**DATA:**
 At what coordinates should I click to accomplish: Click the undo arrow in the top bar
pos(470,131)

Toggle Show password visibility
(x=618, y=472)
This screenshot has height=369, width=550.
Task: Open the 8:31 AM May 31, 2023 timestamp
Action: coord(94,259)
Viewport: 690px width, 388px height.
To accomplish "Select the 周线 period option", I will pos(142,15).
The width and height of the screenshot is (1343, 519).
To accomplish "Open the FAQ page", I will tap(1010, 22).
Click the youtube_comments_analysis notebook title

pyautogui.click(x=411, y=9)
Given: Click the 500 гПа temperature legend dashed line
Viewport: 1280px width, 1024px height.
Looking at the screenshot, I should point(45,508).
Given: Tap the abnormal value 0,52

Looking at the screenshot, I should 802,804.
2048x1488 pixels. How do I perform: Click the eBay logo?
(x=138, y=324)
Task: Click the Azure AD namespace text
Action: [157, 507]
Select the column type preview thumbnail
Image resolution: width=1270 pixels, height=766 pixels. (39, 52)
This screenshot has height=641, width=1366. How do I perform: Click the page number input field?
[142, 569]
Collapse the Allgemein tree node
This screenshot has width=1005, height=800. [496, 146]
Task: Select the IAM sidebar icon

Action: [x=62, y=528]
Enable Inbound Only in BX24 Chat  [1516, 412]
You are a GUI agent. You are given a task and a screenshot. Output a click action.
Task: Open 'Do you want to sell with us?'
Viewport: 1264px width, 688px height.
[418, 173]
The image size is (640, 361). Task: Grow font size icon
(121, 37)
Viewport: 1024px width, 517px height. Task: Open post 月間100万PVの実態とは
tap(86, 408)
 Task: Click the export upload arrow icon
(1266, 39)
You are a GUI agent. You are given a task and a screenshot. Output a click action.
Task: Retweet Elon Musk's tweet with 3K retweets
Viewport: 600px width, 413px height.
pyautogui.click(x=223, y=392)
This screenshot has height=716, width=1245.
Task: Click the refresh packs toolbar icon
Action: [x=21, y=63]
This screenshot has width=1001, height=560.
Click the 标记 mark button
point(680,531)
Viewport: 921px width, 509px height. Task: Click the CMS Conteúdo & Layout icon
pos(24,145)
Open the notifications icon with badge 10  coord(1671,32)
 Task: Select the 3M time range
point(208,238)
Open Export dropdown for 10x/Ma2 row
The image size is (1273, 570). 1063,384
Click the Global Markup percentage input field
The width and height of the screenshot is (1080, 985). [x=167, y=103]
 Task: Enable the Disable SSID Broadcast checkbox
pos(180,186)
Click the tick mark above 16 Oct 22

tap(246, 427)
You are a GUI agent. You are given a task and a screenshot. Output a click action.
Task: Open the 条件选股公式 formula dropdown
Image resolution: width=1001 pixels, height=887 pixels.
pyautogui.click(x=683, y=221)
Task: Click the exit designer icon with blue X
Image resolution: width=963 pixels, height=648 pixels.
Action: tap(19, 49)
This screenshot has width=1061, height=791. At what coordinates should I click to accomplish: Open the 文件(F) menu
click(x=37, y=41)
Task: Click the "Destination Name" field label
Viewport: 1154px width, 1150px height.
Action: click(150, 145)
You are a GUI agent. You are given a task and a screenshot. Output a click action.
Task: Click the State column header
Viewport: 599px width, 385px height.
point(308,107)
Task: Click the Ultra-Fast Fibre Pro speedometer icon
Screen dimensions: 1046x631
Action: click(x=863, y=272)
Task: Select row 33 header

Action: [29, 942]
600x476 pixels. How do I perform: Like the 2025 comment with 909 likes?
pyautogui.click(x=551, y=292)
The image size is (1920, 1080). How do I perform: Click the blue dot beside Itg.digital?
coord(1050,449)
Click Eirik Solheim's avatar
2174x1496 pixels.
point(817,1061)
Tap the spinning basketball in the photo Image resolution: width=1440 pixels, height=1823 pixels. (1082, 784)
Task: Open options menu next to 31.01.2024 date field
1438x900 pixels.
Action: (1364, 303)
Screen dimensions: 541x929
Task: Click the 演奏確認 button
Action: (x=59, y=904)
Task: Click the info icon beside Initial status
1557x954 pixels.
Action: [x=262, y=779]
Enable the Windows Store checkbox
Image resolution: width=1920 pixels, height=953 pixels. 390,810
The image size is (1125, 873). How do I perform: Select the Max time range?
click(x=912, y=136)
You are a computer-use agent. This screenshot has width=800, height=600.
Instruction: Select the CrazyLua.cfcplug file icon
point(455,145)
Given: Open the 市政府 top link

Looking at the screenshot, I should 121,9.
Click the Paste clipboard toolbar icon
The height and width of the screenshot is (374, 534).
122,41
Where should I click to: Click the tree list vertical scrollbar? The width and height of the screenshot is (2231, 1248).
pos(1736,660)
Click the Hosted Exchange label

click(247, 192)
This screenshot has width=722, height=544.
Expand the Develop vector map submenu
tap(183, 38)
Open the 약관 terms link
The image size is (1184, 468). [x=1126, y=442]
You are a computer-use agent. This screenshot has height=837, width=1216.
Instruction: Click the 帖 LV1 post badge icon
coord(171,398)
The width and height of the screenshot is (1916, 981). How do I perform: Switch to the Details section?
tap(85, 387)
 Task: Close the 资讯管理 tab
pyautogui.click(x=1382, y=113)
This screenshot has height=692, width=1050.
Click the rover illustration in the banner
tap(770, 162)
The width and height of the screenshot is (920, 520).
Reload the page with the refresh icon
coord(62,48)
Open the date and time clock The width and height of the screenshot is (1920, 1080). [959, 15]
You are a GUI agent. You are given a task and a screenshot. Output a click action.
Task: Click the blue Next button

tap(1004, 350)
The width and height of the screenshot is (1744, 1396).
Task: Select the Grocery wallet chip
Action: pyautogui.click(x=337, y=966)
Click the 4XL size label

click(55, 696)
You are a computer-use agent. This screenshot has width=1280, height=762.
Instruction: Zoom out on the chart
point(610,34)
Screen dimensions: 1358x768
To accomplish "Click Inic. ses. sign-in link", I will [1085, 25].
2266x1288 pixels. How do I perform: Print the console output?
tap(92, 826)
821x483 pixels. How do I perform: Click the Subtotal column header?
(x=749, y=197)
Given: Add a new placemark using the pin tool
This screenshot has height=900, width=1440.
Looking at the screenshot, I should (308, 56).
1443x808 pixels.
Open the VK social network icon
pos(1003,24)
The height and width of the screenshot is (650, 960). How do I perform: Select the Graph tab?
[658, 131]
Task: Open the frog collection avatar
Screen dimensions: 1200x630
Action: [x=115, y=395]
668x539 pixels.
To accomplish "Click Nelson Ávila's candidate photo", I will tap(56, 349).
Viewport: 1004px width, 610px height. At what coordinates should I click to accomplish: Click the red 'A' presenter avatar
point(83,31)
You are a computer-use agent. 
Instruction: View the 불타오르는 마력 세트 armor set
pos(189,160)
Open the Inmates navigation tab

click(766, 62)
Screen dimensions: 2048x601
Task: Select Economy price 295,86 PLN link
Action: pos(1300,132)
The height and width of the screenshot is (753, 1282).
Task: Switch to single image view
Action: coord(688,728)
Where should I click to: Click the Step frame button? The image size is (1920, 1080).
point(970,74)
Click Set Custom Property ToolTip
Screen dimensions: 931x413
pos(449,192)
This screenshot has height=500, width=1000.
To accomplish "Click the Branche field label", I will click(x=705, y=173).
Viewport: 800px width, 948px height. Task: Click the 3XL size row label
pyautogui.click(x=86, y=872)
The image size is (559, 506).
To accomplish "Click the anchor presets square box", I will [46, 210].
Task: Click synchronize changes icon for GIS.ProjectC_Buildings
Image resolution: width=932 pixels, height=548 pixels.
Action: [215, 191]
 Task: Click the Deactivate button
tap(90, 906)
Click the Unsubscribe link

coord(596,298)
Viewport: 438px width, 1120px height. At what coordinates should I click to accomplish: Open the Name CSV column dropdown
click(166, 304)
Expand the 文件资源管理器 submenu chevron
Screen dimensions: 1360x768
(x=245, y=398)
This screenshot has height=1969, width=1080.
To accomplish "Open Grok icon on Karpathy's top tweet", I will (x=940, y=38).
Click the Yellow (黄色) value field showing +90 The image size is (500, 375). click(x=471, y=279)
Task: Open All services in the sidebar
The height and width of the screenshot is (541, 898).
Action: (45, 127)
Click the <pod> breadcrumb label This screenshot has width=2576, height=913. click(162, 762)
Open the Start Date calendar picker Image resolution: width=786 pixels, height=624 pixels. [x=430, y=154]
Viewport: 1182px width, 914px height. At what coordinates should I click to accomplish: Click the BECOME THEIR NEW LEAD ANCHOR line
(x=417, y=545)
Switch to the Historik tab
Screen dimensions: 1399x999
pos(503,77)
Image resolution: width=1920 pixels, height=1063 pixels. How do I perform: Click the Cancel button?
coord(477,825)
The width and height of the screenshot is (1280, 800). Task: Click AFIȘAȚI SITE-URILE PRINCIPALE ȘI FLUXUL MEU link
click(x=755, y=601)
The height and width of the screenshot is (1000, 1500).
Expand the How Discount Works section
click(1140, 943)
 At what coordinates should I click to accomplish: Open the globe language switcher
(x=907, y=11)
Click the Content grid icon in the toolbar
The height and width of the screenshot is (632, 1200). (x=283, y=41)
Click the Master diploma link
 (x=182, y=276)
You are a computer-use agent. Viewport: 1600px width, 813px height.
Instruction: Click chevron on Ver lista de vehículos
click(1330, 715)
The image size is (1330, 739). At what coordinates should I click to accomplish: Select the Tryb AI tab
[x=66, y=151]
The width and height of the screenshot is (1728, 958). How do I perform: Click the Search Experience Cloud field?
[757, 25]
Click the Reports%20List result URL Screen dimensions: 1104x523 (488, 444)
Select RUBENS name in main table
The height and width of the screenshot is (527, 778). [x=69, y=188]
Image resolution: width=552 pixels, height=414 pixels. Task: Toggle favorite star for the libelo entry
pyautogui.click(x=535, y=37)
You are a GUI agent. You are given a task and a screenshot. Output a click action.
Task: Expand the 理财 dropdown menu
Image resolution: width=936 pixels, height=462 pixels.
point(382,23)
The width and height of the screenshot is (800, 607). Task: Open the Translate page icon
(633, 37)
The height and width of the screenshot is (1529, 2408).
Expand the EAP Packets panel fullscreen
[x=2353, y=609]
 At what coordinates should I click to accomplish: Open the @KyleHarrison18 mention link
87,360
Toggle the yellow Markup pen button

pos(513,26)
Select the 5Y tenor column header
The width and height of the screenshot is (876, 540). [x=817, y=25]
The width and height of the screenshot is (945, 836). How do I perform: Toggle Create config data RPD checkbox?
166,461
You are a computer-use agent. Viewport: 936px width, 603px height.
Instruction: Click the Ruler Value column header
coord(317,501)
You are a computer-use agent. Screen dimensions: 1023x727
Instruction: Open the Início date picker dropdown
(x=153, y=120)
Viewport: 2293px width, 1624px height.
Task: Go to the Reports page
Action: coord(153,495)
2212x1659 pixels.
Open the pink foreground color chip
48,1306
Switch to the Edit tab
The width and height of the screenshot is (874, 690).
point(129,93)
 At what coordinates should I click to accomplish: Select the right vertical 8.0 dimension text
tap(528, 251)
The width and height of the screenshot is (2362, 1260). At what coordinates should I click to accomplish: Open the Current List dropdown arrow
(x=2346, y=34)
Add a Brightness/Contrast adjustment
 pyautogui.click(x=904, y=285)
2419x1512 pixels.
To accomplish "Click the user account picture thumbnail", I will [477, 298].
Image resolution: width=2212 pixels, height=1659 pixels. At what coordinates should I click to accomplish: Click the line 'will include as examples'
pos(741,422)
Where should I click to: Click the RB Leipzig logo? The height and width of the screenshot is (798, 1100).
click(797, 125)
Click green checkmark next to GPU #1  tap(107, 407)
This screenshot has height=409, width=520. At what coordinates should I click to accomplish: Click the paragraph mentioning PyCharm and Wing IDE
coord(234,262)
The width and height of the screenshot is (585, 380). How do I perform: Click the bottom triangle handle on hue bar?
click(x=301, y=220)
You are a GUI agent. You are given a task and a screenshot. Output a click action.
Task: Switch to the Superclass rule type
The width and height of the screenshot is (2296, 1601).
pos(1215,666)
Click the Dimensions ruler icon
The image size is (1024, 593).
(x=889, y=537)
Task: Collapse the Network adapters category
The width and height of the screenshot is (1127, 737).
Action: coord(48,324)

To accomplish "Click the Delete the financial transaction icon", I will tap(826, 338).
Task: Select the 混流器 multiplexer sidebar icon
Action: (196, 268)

**REQUEST:** Please convert the listing, from its first line through the line with "point(680,531)", into a JSON list of strings with one string per line, leaving out blank lines.

**SOLUTION TO THE PROBLEM:**
[
  " At what coordinates should I click to accomplish: Click the undo arrow in the top bar",
  "pos(470,131)",
  "Toggle Show password visibility",
  "(x=618, y=472)",
  "This screenshot has height=369, width=550.",
  "Task: Open the 8:31 AM May 31, 2023 timestamp",
  "Action: coord(94,259)",
  "Viewport: 690px width, 388px height.",
  "To accomplish \"Select the 周线 period option\", I will pos(142,15).",
  "The width and height of the screenshot is (1343, 519).",
  "To accomplish \"Open the FAQ page\", I will tap(1010, 22).",
  "Click the youtube_comments_analysis notebook title",
  "pyautogui.click(x=411, y=9)",
  "Given: Click the 500 гПа temperature legend dashed line",
  "Viewport: 1280px width, 1024px height.",
  "Looking at the screenshot, I should point(45,508).",
  "Given: Tap the abnormal value 0,52",
  "Looking at the screenshot, I should 802,804.",
  "2048x1488 pixels. How do I perform: Click the eBay logo?",
  "(x=138, y=324)",
  "Task: Click the Azure AD namespace text",
  "Action: [157, 507]",
  "Select the column type preview thumbnail",
  "Image resolution: width=1270 pixels, height=766 pixels. (39, 52)",
  "This screenshot has height=641, width=1366. How do I perform: Click the page number input field?",
  "[142, 569]",
  "Collapse the Allgemein tree node",
  "This screenshot has width=1005, height=800. [496, 146]",
  "Task: Select the IAM sidebar icon",
  "Action: [x=62, y=528]",
  "Enable Inbound Only in BX24 Chat  [1516, 412]",
  "You are a GUI agent. You are given a task and a screenshot. Output a click action.",
  "Task: Open 'Do you want to sell with us?'",
  "Viewport: 1264px width, 688px height.",
  "[418, 173]",
  "The image size is (640, 361). Task: Grow font size icon",
  "(121, 37)",
  "Viewport: 1024px width, 517px height. Task: Open post 月間100万PVの実態とは",
  "tap(86, 408)",
  " Task: Click the export upload arrow icon",
  "(1266, 39)",
  "You are a GUI agent. You are given a task and a screenshot. Output a click action.",
  "Task: Retweet Elon Musk's tweet with 3K retweets",
  "Viewport: 600px width, 413px height.",
  "pyautogui.click(x=223, y=392)",
  "This screenshot has height=716, width=1245.",
  "Task: Click the refresh packs toolbar icon",
  "Action: [x=21, y=63]",
  "This screenshot has width=1001, height=560.",
  "Click the 标记 mark button",
  "point(680,531)"
]